An Early Market Growing Quickly
Like many emerging markets, the circular bioeconomy is in the process of defining itself. We learned early that while the projects people were working on would fit into the definition of circular economy (low/no waste solutions, decarbonization through re-use/capture of carbon, bioproducts replacing petroleum products, etc), the people themselves often categorized their work in different ways.
For example, no one we spoke to had the job title “Circular Bioeconomy Specialist” – they were the Innovation Manager, Environment Manager, Technical Expert, Sustainability Manager, business analyst, etc.. They also worked across many sectors, including in construction, automotive, textiles, cosmetics, and packaging.
Through this project, we were able to bring together a myriad of experts whose task was to find ways to eliminate waste and achieve the regenerative, sustainable goals of a circular economy.
While this is an emerging market, it is clear that there are many people across Canada working on developing renewable materials (from forestry, agriculture, marine environments and by-products waste streams) and turning these materials into everyday products like bioplastic packaging or soy-based foam for car seats. These new products and processes represent a huge opportunity for growth and innovation.
What are the Opportunities?
The market-place for these circular economy solutions and bioproducts is still quite early, and many products and value-chains are still being developed.
Innovators and researchers are looking at a multitude of industrial and manufacturing processes and developing new ways to eliminate waste, new ways to reuse materials, and new products that could be built. This drive for innovation and better ways of doing things will continue to grow over time and lead to new products, new technology ideas, new companies being launched, and potentially whole new industries.
For example, at the Reverse Pitch event we heard from several leading companies looking for innovative ideas:
- Ford Motor Company who is looking to improve the sustainable content in automotive plastics through:
- Solutions for incorporation of wood or natural fibres to thermoplastics without degradation and odour
- Carbon filler materials from wood with conductive properties that resemble carbon nanotubes (CNT) and graphene
- Suzano, one of the largest forest products companies in the world, who is seeking sustainable barrier coatings for flexible paper packaging.

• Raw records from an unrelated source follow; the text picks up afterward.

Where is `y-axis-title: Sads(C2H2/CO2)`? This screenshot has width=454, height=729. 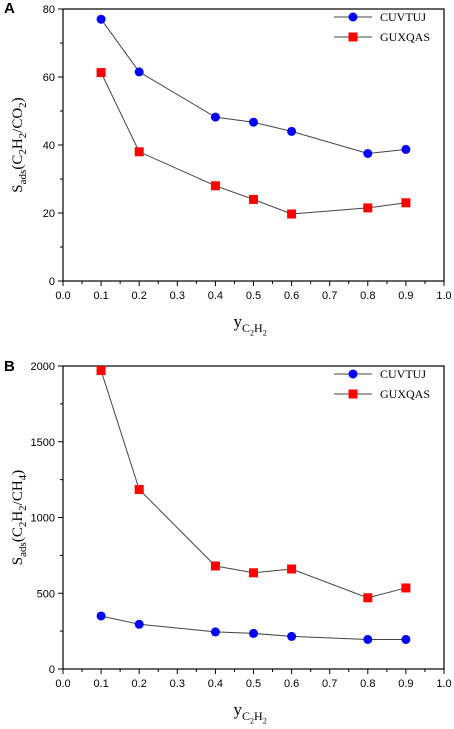 y-axis-title: Sads(C2H2/CO2) is located at coordinates (20, 144).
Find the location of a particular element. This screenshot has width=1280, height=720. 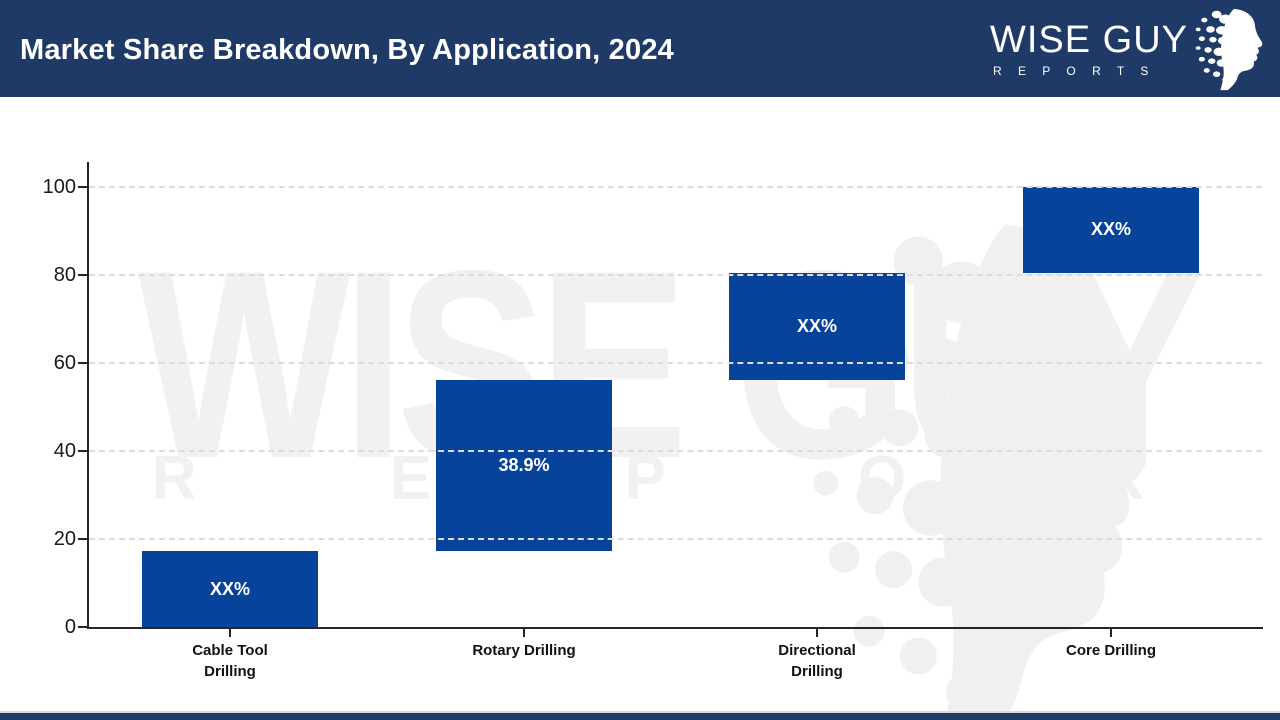

y-tick-label: 40 is located at coordinates (64, 451).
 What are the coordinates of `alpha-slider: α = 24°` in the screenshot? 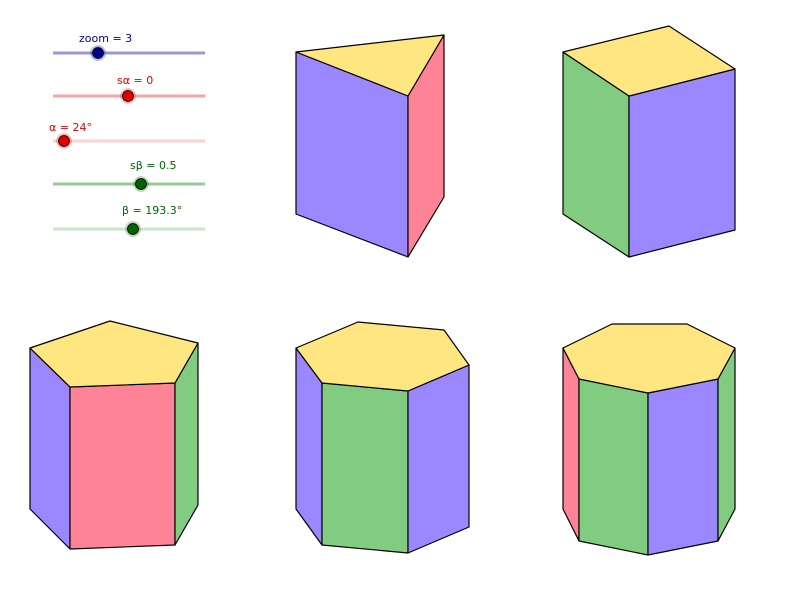 It's located at (127, 135).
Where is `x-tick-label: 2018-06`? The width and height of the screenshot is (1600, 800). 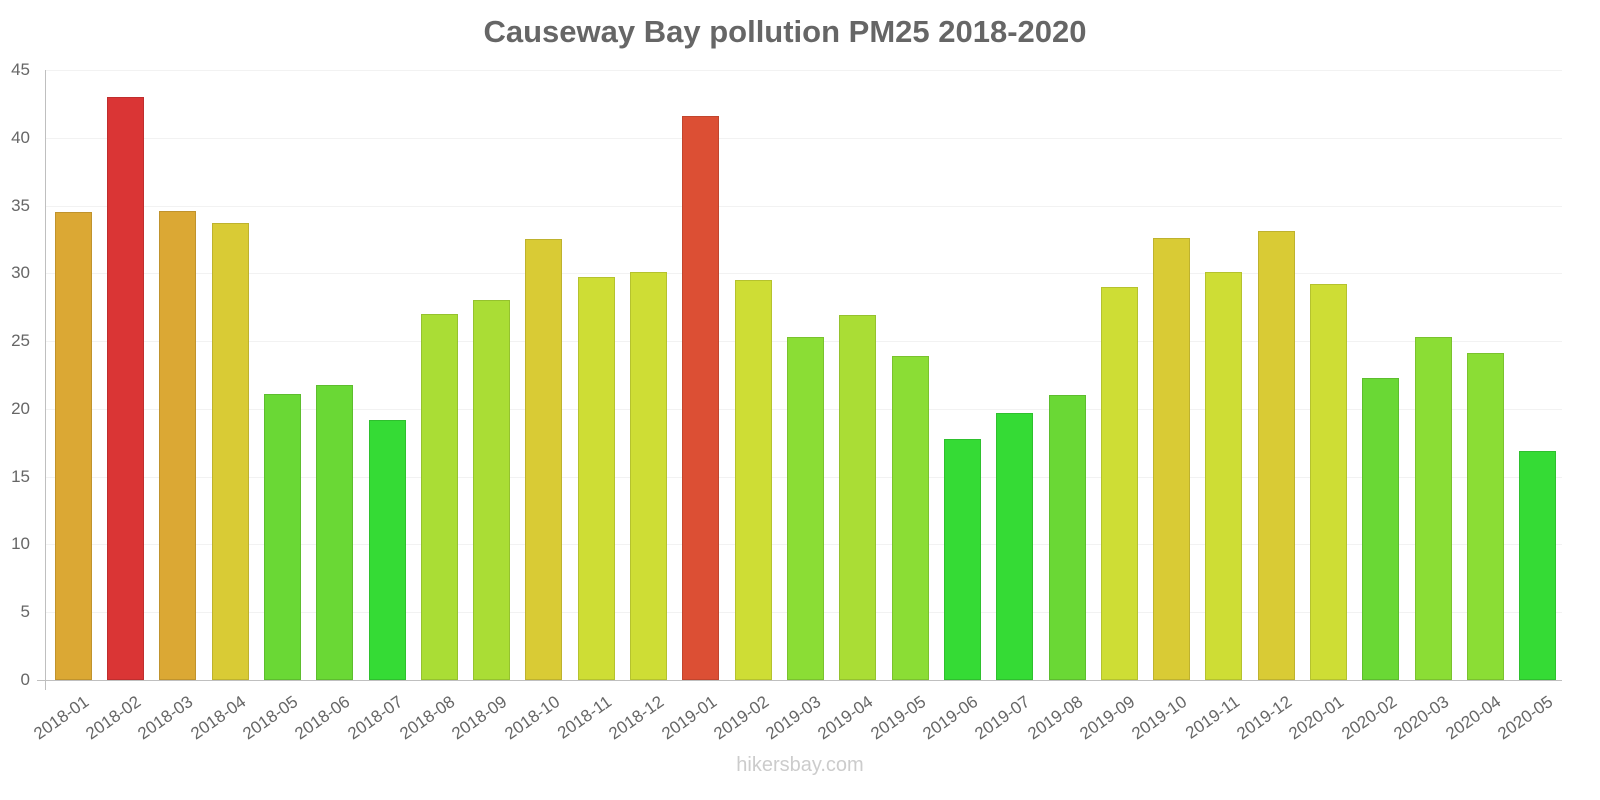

- Lafarge Canada, who is looking for bio-based alternatives (either from traditional industries or by-product waste streams) to incorporate into their cement and aggregate materials.
Trends & What’s Next in the Circular Bioeconomy
These large companies understand that ongoing trends like increased recycling, extended regulations, consumer demand for sustainable products, and the overall drive to net-zero means that they will have to seek out ways to accelerate their innovative plans in order to develop circular solutions and novel bioproducts within the necessary time frames.
The demand is growing with the solutions providers as well – there was a significant interest in this event among researchers and technologists, many in traditional resource-based industries such as forestry.
The BC CORE Cleantech Cluster has a mission to support a clean economy and position BC as a global centre for innovation, talent and capital to scale cleantech innovation. It was exciting to see this mission come to life in this well-attended event that brought together innovators and leaders in the emerging market, and offered real deal-making introductions.
Market acceleration programs and events, such as the Reverse Pitch event (and other industrial challenges), are needed to support resource sectors as they transform into a value-added, circular bioeconomy.